#### [Exercise brief]
Copy every record word for word.

#### [Material supplied]
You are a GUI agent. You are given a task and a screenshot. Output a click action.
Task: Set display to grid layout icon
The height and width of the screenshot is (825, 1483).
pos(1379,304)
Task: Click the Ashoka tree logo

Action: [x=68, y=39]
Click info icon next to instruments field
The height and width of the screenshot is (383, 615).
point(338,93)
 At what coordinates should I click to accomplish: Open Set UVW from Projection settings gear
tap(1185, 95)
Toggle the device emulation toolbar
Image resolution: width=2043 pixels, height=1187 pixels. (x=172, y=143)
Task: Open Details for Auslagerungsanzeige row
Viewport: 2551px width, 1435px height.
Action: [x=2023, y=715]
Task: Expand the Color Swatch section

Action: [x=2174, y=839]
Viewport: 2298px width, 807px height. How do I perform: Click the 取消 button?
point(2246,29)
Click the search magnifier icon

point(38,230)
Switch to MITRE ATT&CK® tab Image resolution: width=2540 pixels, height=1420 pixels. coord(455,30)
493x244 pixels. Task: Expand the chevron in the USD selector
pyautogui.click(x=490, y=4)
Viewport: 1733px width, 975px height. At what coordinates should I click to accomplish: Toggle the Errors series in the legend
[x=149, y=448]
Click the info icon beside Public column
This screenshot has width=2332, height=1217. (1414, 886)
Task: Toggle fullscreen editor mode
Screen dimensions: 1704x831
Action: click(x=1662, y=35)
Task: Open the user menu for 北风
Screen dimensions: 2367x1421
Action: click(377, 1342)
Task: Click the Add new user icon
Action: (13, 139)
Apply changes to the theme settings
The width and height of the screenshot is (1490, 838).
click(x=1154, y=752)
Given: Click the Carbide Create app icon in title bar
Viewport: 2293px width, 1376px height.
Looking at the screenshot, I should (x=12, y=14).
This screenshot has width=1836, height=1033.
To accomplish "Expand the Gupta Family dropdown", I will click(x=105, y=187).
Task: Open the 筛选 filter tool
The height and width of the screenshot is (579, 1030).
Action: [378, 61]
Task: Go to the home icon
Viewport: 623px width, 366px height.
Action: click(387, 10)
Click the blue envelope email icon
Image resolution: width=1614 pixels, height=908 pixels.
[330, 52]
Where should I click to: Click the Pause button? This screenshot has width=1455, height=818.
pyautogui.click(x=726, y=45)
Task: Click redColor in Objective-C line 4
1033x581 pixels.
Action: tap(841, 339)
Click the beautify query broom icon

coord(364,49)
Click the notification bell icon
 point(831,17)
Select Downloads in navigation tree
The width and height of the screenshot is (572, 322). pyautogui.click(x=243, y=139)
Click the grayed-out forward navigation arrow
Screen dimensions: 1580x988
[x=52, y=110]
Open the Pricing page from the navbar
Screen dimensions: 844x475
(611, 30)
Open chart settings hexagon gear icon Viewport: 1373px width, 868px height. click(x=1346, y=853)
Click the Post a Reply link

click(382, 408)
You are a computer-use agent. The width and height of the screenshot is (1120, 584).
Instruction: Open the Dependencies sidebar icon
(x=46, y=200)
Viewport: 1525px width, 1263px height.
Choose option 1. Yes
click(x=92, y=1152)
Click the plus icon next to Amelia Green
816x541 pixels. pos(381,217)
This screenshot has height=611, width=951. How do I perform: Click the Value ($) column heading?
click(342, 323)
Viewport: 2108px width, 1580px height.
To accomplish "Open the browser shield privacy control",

#### [Exercise answer]
You are a GUI agent. You are given a task and a screenshot. Output a click action.
Task: Set display to grid layout icon
The height and width of the screenshot is (825, 1483).
pos(1379,304)
Task: Click the Ashoka tree logo

Action: [x=68, y=39]
Click info icon next to instruments field
The height and width of the screenshot is (383, 615).
point(338,93)
 At what coordinates should I click to accomplish: Open Set UVW from Projection settings gear
tap(1185, 95)
Toggle the device emulation toolbar
Image resolution: width=2043 pixels, height=1187 pixels. (x=172, y=143)
Task: Open Details for Auslagerungsanzeige row
Viewport: 2551px width, 1435px height.
Action: [x=2023, y=715]
Task: Expand the Color Swatch section

Action: [x=2174, y=839]
Viewport: 2298px width, 807px height. How do I perform: Click the 取消 button?
point(2246,29)
Click the search magnifier icon

point(38,230)
Switch to MITRE ATT&CK® tab Image resolution: width=2540 pixels, height=1420 pixels. coord(455,30)
493x244 pixels. Task: Expand the chevron in the USD selector
pyautogui.click(x=490, y=4)
Viewport: 1733px width, 975px height. At what coordinates should I click to accomplish: Toggle the Errors series in the legend
[x=149, y=448]
Click the info icon beside Public column
This screenshot has width=2332, height=1217. (1414, 886)
Task: Toggle fullscreen editor mode
Screen dimensions: 1704x831
Action: click(x=1662, y=35)
Task: Open the user menu for 北风
Screen dimensions: 2367x1421
Action: click(377, 1342)
Task: Click the Add new user icon
Action: (13, 139)
Apply changes to the theme settings
The width and height of the screenshot is (1490, 838).
click(x=1154, y=752)
Given: Click the Carbide Create app icon in title bar
Viewport: 2293px width, 1376px height.
Looking at the screenshot, I should (x=12, y=14).
This screenshot has width=1836, height=1033.
To accomplish "Expand the Gupta Family dropdown", I will click(x=105, y=187).
Task: Open the 筛选 filter tool
The height and width of the screenshot is (579, 1030).
Action: [378, 61]
Task: Go to the home icon
Viewport: 623px width, 366px height.
Action: click(387, 10)
Click the blue envelope email icon
Image resolution: width=1614 pixels, height=908 pixels.
[330, 52]
Where should I click to: Click the Pause button? This screenshot has width=1455, height=818.
pyautogui.click(x=726, y=45)
Task: Click redColor in Objective-C line 4
1033x581 pixels.
Action: tap(841, 339)
Click the beautify query broom icon

coord(364,49)
Click the notification bell icon
 point(831,17)
Select Downloads in navigation tree
The width and height of the screenshot is (572, 322). pyautogui.click(x=243, y=139)
Click the grayed-out forward navigation arrow
Screen dimensions: 1580x988
[x=52, y=110]
Open the Pricing page from the navbar
Screen dimensions: 844x475
(611, 30)
Open chart settings hexagon gear icon Viewport: 1373px width, 868px height. click(x=1346, y=853)
Click the Post a Reply link

click(382, 408)
You are a computer-use agent. The width and height of the screenshot is (1120, 584).
Instruction: Open the Dependencies sidebar icon
(x=46, y=200)
Viewport: 1525px width, 1263px height.
Choose option 1. Yes
click(x=92, y=1152)
Click the plus icon next to Amelia Green
816x541 pixels. pos(381,217)
This screenshot has height=611, width=951. How do I perform: Click the Value ($) column heading?
click(342, 323)
Viewport: 2108px width, 1580px height.
To accomplish "Open the browser shield privacy control",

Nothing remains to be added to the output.